[Study text Boundary: Start]

New Sand Mining BMPs needed to control sediment pollution.

In the years since Hurricane Harvey, I’ve published more than 3,000 posts about flooding and flood mitigation. They contain more than 2 million words – the equivalent of more than 25 average-length novels. That’s daunting for even the most dedicated readers.

So, this page will summarize the lessons learned since then. I will explain each lesson in greater detail in posts and add hyperlinks to this outline.

The lessons fall into three categories:

  • Generic factors that contribute to flooding
  • Partly generic factors amplified in the Lake Houston Area
  • Relatively distinctive factors in the Lake Houston Area, rarely found in combination elsewhere.

I hope it will ultimately become a sort of “quick guide.” I wish to acknowledge the help of ChatGPT in summarizing those 2 million words. I also wish to acknowledge help from dozens of engineers, and elected and appointed officials leading the fight to reduce future flood risk. My hope is that this section can help educate and frame policy decisions.

[Study text Boundary: End]
[Records provided Boundary: Start]

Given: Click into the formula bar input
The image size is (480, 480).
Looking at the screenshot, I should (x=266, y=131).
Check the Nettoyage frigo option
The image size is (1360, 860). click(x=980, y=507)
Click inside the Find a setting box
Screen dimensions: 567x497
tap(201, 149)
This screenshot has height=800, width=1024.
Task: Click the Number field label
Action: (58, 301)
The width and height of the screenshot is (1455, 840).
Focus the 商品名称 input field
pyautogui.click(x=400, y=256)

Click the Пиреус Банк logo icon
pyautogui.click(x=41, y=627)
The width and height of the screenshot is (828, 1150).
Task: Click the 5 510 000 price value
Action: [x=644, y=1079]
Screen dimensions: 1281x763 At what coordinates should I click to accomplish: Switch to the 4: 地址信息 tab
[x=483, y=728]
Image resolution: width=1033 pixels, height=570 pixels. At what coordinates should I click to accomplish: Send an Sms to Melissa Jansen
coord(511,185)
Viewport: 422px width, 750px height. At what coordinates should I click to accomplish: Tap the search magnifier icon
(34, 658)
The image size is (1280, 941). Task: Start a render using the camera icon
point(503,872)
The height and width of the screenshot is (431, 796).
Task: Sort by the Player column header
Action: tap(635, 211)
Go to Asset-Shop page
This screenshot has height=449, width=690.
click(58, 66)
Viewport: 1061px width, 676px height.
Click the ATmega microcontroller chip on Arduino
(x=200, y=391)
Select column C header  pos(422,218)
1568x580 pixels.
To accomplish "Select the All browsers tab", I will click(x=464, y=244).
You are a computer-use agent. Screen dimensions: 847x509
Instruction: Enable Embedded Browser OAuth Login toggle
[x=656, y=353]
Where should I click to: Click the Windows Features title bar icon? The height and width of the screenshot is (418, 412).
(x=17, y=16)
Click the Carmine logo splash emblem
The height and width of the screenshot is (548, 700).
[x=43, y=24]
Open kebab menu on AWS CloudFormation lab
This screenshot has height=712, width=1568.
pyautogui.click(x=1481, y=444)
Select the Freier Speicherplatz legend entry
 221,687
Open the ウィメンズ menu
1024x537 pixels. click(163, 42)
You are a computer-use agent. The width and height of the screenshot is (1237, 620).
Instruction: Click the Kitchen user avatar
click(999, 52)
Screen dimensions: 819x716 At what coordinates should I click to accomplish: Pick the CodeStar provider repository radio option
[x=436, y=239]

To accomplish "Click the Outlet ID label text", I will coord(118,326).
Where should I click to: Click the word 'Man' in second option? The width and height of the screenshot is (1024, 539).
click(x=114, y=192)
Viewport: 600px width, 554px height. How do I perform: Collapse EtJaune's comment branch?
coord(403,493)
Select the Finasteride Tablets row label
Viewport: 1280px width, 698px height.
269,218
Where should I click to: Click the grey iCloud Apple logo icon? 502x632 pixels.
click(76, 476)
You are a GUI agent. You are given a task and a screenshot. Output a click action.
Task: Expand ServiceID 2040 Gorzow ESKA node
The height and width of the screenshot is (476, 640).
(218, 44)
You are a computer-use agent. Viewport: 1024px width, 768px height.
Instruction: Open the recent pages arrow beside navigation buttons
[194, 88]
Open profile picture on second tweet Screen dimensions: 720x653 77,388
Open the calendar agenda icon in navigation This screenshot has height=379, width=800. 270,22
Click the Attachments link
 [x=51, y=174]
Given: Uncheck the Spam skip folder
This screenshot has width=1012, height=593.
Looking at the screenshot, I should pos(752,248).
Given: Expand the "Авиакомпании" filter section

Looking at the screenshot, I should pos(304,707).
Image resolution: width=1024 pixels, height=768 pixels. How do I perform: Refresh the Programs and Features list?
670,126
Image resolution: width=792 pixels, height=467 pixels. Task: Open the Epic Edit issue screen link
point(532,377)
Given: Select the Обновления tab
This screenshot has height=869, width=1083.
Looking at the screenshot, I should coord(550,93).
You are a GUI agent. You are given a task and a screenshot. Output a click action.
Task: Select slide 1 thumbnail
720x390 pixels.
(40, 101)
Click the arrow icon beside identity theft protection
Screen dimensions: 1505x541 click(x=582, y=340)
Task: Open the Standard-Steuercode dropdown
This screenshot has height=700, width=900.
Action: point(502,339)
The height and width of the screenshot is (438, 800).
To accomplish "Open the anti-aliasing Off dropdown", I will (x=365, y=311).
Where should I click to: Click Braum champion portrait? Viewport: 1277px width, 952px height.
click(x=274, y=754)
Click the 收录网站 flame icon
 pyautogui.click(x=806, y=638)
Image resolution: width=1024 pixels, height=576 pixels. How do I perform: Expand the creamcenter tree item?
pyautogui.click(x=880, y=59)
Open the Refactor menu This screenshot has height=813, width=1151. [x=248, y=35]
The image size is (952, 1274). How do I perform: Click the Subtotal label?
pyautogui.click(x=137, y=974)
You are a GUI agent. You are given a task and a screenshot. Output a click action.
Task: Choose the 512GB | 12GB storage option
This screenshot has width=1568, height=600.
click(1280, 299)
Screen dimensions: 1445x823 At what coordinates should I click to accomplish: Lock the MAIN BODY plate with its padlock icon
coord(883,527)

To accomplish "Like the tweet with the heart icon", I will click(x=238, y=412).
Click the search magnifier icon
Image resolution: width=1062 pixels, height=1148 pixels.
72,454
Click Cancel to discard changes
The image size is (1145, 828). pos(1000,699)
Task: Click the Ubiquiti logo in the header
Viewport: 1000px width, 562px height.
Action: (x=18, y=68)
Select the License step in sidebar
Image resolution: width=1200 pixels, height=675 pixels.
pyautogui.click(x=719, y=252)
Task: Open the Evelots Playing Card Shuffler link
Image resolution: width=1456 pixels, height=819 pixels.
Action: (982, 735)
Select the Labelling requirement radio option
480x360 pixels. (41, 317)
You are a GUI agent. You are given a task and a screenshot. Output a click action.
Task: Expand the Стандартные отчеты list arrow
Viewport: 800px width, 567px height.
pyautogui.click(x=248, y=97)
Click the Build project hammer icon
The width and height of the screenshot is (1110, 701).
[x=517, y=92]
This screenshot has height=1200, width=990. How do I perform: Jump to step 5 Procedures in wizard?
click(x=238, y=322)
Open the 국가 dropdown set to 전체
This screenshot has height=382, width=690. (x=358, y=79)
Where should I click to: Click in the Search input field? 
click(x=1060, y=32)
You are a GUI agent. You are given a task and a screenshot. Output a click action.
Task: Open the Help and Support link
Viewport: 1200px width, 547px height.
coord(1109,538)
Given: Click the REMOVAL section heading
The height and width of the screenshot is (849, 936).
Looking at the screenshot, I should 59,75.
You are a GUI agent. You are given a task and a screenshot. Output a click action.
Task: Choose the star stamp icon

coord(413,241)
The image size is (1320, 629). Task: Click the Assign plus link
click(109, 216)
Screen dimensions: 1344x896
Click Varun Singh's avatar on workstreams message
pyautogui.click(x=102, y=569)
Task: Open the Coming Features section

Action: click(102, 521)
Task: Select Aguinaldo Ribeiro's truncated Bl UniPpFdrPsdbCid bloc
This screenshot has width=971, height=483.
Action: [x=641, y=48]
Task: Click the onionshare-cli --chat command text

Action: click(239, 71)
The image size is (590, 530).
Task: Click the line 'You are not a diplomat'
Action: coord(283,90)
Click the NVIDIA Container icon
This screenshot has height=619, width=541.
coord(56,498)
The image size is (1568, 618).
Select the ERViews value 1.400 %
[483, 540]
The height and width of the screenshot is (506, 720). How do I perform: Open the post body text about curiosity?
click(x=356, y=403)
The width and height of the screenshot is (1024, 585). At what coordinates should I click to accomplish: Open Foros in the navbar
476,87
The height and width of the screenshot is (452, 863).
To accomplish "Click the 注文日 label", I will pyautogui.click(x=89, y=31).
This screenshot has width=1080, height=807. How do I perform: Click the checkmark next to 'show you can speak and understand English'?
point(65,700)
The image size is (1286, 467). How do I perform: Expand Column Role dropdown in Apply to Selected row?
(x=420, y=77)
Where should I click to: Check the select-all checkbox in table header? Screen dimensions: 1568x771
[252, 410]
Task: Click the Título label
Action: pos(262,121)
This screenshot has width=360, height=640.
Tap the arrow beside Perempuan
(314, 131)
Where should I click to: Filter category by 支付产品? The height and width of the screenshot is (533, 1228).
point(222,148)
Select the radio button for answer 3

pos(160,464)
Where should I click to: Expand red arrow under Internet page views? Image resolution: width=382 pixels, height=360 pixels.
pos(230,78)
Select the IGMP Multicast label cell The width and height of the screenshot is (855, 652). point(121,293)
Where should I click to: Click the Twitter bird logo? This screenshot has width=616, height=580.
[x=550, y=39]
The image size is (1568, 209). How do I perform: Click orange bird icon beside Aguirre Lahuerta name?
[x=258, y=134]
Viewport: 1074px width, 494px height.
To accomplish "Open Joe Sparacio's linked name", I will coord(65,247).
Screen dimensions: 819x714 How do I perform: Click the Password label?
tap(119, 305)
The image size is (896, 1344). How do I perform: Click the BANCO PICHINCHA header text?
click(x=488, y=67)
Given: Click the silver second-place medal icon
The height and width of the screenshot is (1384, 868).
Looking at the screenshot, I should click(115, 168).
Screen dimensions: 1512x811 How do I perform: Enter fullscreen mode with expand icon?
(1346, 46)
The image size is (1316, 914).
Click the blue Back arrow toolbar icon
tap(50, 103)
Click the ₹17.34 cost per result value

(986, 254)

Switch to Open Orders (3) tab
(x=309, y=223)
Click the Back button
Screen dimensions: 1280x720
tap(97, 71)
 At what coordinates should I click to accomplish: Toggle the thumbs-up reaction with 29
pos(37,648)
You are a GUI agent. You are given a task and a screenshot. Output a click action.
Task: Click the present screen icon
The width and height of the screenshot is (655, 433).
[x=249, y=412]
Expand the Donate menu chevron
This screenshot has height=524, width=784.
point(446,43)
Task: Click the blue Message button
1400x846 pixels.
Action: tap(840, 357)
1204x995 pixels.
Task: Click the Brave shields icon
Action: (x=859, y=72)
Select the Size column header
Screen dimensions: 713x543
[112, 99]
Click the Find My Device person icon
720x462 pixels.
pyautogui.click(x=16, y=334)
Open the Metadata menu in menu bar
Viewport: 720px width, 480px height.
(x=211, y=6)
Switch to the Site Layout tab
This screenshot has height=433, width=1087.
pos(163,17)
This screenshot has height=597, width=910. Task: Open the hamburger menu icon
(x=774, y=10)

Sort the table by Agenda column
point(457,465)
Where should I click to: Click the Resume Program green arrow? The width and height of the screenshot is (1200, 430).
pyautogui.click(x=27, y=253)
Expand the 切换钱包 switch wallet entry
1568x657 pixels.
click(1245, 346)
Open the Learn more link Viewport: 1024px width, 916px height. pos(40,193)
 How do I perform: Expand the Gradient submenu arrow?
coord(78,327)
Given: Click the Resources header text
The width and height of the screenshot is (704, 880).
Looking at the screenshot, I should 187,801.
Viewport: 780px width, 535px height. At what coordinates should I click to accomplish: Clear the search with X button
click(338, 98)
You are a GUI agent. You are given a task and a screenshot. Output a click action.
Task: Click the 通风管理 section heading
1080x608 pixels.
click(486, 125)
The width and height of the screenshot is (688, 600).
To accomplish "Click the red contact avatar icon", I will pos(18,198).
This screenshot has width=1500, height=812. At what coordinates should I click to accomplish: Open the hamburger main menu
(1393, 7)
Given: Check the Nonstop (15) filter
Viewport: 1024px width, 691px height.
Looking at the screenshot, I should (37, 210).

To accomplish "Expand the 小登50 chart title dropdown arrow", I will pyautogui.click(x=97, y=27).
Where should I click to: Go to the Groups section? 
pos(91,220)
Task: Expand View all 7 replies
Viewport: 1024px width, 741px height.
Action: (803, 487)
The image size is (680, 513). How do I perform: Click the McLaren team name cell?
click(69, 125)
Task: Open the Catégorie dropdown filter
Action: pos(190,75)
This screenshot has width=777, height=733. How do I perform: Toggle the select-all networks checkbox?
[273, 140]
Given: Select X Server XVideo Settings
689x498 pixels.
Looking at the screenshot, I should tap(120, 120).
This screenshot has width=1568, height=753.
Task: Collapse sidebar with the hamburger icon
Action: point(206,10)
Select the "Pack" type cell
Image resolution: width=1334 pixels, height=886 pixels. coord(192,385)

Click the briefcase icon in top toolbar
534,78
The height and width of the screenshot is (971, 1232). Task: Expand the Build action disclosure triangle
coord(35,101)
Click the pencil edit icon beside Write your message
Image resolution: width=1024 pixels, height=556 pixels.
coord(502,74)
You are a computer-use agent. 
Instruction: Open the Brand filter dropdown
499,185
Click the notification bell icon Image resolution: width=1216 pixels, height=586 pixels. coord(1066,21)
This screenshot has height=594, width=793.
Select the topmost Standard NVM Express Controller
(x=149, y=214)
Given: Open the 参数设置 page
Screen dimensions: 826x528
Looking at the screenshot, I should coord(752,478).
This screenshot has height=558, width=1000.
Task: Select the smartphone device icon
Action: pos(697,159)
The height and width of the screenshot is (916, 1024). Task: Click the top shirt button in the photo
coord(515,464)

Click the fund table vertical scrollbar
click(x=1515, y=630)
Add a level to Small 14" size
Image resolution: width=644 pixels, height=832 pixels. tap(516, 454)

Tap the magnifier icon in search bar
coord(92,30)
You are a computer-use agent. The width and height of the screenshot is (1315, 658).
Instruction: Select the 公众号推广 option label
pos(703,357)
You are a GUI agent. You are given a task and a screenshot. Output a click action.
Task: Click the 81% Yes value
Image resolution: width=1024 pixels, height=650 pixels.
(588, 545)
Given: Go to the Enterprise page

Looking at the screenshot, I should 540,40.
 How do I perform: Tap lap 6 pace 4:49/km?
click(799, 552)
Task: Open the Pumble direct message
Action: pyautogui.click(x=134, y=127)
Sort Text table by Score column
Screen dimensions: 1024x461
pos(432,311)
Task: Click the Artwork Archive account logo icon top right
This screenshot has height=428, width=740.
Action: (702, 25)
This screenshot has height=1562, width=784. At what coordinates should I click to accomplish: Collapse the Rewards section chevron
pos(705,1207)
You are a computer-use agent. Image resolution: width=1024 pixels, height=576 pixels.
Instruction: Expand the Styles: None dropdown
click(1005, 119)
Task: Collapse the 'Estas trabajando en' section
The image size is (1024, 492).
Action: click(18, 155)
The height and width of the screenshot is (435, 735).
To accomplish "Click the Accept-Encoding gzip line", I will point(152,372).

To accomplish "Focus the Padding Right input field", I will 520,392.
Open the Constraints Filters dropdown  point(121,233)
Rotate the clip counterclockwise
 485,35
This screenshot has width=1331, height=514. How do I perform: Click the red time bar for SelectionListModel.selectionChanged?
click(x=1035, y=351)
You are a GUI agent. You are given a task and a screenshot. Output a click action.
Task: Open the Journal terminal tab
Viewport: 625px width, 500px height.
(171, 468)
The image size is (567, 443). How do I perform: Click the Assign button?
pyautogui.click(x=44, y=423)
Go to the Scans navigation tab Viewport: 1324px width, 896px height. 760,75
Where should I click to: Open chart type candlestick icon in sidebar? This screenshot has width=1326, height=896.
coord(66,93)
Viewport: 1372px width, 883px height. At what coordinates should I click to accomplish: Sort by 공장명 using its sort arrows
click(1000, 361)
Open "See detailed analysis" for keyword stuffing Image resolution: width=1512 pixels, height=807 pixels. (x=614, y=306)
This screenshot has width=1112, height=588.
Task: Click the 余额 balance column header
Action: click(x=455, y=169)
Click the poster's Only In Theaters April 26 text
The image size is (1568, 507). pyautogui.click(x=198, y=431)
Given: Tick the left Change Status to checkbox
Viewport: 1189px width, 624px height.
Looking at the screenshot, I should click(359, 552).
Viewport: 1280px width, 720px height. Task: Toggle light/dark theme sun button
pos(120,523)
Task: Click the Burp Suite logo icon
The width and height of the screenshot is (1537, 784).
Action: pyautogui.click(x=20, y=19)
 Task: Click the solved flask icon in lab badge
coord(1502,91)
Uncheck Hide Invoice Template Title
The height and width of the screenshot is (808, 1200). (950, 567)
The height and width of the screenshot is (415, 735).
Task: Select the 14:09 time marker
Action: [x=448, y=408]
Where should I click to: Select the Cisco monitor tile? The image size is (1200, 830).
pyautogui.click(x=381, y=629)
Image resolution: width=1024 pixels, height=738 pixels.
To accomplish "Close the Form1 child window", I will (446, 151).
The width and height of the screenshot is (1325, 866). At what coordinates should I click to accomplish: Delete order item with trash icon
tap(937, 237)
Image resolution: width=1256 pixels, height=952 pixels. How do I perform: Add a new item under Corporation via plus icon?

[Records provided Boundary: End]

- **Problem set**
A) Answer these questions from the flood lessons summary:
(i) How many posts about flooding has the writer published since Hurricane Harvey?
(ii) Into how many categories do the lessons fall?
(iii) What does the writer hope this section can help educate and frame?
B) List every category of lessons named in the flood lessons summary.
C) Copy the flood lessons summary word for word, starting at "New Sand Mining" and ending at "in combination elsewhere.".
The records aren't needed for this work.

- **Answers below**
A)
(i) More than 3,000.
(ii) Three.
(iii) Policy decisions.

B)
- Generic factors that contribute to flooding
- Partly generic factors amplified in the Lake Houston Area
- Relatively distinctive factors in the Lake Houston Area, rarely found in combination elsewhere

C)
New Sand Mining BMPs needed to control sediment pollution.

In the years since Hurricane Harvey, I’ve published more than 3,000 posts about flooding and flood mitigation. They contain more than 2 million words – the equivalent of more than 25 average-length novels. That’s daunting for even the most dedicated readers.

So, this page will summarize the lessons learned since then. I will explain each lesson in greater detail in posts and add hyperlinks to this outline.

The lessons fall into three categories:

  • Generic factors that contribute to flooding
  • Partly generic factors amplified in the Lake Houston Area
  • Relatively distinctive factors in the Lake Houston Area, rarely found in combination elsewhere.